Instrução -
Substitua "row 12" por "row 14" nas linhas que vão da que contém "You are a computer-use agent. 1504x812" até a que contém "(x=10, y=386)", inclusive, e reproduza apenas essas linhas, sem nenhuma outra alteração.

======== Linhas de entrada ========

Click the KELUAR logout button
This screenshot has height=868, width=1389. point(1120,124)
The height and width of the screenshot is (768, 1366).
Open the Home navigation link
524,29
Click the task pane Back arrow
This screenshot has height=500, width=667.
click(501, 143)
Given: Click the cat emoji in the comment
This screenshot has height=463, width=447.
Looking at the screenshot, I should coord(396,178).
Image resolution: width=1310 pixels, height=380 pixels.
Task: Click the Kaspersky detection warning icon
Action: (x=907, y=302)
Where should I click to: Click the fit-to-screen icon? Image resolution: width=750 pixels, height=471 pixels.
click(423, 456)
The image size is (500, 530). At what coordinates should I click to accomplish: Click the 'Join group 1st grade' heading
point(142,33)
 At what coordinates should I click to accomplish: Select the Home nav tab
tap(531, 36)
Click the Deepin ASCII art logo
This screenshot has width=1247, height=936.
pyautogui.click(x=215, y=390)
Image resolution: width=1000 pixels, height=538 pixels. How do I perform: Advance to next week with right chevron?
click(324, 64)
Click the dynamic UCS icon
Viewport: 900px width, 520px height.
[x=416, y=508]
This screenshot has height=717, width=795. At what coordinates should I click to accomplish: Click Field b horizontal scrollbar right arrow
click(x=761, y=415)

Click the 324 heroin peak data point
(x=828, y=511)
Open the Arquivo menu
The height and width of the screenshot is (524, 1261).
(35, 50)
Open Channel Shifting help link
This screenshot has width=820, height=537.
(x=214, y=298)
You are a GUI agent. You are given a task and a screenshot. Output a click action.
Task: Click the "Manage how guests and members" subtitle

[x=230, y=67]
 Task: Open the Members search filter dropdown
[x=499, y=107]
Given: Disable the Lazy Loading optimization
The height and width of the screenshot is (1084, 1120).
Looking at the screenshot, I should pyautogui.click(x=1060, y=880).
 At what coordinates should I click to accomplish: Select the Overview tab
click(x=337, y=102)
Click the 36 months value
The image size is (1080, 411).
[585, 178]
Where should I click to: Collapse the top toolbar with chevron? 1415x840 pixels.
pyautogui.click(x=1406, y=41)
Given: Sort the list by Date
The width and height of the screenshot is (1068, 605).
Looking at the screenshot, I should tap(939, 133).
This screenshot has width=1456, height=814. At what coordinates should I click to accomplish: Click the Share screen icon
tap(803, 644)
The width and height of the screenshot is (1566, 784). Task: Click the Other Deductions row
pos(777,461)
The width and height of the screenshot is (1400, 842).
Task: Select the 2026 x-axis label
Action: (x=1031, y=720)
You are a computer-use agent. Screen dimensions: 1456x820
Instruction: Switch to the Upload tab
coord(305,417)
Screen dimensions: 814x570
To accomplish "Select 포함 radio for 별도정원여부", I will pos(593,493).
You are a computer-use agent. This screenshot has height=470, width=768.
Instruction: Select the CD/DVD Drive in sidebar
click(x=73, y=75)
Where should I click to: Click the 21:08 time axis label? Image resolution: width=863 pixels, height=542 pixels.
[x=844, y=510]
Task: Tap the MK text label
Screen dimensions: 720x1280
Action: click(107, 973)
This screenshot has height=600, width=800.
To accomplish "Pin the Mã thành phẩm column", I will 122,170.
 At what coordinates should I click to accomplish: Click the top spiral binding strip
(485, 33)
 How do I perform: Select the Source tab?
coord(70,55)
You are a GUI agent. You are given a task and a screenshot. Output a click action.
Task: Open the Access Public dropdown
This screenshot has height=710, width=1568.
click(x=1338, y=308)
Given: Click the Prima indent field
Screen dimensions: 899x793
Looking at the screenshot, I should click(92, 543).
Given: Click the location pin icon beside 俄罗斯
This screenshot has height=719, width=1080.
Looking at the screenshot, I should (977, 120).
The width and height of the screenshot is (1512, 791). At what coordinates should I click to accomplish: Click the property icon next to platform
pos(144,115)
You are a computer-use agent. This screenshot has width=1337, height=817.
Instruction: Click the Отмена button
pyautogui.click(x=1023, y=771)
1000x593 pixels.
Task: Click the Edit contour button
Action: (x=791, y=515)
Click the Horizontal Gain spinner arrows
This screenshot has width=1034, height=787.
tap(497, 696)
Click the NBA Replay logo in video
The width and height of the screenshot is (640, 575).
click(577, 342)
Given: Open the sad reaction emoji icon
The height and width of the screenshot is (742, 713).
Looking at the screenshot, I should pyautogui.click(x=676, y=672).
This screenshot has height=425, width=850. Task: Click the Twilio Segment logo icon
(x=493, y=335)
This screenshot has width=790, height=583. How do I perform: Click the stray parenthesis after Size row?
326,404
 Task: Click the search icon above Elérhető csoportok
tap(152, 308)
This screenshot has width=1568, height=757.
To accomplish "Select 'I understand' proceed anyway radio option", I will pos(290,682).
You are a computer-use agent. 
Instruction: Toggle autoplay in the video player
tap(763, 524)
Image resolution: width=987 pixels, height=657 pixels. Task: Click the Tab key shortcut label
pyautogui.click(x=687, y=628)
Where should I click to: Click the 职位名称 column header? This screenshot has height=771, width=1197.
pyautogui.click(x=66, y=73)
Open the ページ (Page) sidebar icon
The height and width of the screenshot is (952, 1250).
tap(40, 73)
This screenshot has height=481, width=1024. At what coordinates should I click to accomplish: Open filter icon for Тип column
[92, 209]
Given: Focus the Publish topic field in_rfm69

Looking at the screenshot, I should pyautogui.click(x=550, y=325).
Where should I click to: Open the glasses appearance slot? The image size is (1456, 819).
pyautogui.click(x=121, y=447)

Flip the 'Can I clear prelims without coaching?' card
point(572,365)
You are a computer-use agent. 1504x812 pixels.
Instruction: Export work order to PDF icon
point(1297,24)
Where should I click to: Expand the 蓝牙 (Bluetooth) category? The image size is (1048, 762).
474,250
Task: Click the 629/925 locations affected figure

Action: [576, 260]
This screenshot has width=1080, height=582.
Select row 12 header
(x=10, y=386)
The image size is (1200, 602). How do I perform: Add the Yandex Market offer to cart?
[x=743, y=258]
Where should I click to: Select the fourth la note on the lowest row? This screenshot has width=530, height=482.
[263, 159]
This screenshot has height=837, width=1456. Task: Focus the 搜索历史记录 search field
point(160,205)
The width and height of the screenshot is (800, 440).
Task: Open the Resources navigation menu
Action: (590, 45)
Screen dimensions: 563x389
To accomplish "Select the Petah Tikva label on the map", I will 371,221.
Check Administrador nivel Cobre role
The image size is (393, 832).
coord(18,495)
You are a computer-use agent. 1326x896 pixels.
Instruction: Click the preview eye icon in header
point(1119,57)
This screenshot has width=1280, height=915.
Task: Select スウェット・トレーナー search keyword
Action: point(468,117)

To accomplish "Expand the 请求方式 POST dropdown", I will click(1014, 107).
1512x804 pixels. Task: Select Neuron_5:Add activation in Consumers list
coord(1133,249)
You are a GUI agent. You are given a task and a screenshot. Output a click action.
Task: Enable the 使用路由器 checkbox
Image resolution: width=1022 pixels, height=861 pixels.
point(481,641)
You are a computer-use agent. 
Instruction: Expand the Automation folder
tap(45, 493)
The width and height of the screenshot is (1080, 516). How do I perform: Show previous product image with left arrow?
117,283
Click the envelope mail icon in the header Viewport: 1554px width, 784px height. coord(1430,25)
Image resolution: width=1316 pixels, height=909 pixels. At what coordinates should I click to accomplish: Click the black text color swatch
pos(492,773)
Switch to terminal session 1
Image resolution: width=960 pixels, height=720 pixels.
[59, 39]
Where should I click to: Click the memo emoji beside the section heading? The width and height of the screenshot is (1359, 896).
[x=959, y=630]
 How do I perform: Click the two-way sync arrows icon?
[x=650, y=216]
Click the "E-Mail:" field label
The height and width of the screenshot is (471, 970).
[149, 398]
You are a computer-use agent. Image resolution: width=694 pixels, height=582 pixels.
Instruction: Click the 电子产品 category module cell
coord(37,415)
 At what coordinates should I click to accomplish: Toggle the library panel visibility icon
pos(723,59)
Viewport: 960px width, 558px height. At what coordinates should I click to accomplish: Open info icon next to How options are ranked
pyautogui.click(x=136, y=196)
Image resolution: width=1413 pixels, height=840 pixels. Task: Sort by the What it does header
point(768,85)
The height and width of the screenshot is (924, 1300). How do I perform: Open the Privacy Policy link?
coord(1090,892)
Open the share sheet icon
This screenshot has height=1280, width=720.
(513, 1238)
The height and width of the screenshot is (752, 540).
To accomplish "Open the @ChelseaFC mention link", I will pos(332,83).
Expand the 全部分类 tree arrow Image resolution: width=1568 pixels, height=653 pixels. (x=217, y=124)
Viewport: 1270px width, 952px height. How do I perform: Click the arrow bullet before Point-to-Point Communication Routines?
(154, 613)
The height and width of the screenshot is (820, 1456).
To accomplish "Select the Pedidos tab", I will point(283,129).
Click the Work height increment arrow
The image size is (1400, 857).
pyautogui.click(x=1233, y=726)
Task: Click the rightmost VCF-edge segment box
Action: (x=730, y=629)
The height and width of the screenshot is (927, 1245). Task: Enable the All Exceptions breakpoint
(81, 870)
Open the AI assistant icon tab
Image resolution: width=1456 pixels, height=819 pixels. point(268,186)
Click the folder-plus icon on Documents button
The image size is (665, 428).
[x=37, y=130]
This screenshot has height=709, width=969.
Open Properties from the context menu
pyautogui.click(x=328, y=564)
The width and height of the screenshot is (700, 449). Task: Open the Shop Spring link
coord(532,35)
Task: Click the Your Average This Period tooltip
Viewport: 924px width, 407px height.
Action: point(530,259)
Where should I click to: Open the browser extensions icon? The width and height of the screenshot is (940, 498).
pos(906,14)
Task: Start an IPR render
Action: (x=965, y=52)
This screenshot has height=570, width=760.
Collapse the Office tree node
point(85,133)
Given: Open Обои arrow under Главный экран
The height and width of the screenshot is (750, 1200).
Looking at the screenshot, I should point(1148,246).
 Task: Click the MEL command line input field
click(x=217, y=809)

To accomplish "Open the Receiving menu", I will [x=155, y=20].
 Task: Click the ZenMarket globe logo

========

Resolução -
You are a computer-use agent. 1504x812 pixels.
Instruction: Export work order to PDF icon
point(1297,24)
Where should I click to: Expand the 蓝牙 (Bluetooth) category? The image size is (1048, 762).
474,250
Task: Click the 629/925 locations affected figure

Action: [576, 260]
This screenshot has width=1080, height=582.
Select row 14 header
(x=10, y=386)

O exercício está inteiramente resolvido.